To date, limited research has focused on the spray-drying process of Andean blueberry juice. Therefore, this study aims to investigate the use of commonly employed encapsulating materials (maltodextrin, gum Arabic, and the combination of both) to produce Andean blueberry powders and evaluate their resulting bioactive contents, antioxidant activity, physicochemical properties, and technological characteristics. It has been hypothesized that the choice of carrier agents in the spray-drying process significantly affects the bioactive content, antioxidant activity, and overall properties of Andean blueberry juice powders.

2. Materials and Methods

2.1. Materials

Gum Arabic (GA) and maltodextrin (MD) with a dextrose equivalent (DE) 18–22 derived from maize starch were used as carrier agents. Both materials were provided by Tecnas S.A. (Medellín, Colombia).
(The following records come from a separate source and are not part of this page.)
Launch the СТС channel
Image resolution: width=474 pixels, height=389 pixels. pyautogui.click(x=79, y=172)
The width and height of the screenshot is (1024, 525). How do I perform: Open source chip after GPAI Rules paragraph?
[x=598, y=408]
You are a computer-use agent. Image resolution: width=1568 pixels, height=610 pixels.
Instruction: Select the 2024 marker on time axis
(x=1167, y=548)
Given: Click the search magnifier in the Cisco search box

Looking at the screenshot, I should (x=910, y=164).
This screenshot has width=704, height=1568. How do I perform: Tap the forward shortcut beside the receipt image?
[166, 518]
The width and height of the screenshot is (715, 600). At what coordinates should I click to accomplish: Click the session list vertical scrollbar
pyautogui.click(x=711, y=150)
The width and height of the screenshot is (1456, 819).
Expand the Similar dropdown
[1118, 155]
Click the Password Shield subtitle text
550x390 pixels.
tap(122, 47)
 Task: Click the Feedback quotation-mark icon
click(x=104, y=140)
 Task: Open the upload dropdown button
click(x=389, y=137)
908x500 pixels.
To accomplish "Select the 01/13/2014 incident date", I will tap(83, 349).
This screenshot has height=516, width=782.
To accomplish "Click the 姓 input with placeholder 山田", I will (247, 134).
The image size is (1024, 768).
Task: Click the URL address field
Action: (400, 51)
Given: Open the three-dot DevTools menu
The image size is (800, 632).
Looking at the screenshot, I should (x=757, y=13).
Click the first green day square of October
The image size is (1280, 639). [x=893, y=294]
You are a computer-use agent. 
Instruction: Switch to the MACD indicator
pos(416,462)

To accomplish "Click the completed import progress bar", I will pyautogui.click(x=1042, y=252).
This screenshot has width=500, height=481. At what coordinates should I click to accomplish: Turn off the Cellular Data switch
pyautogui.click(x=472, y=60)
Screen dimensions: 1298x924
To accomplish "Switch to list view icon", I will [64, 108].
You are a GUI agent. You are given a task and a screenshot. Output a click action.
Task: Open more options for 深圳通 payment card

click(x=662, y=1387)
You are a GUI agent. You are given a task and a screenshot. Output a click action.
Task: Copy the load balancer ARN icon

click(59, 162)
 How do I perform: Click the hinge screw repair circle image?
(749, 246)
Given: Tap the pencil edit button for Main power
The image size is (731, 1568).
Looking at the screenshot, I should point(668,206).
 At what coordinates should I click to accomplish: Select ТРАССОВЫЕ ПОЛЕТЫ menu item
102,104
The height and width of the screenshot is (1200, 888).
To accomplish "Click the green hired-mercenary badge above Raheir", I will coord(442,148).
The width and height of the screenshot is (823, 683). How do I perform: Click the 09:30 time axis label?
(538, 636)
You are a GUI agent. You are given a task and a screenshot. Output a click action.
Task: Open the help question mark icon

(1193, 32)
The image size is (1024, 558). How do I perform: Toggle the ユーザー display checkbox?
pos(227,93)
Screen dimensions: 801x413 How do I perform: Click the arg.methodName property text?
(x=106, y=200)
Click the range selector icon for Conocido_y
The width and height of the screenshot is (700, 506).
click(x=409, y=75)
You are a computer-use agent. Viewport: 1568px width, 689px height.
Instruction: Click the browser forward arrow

Ripe Andean blueberries from Ráquira (Boyacá, Colombia) were used. The fruits were selected, sorted, washed, and disinfected using 100 mg L⁻¹ hypochlorite solution.

Andean blueberry juice was extracted using a juice press to squeeze the crushed fruits and then filtered through Whatman paper N°1 under vacuum. The properties of the resulting juice were reported in a previous work (dry solid content = 11.6% and soluble solid content = 13.3 °Brix) [9].

2.2. Spray-Drying Process

The preparations for spray drying were carried out by mixing 80 wt.% of Andean blueberry juice with 20 wt.% of either maltodextrin (MD), gum Arabic (GA), or a blend of both at a 1:1 ratio (MD:GA). These ratios were chosen based on preliminary experimental results and previous works [12,19].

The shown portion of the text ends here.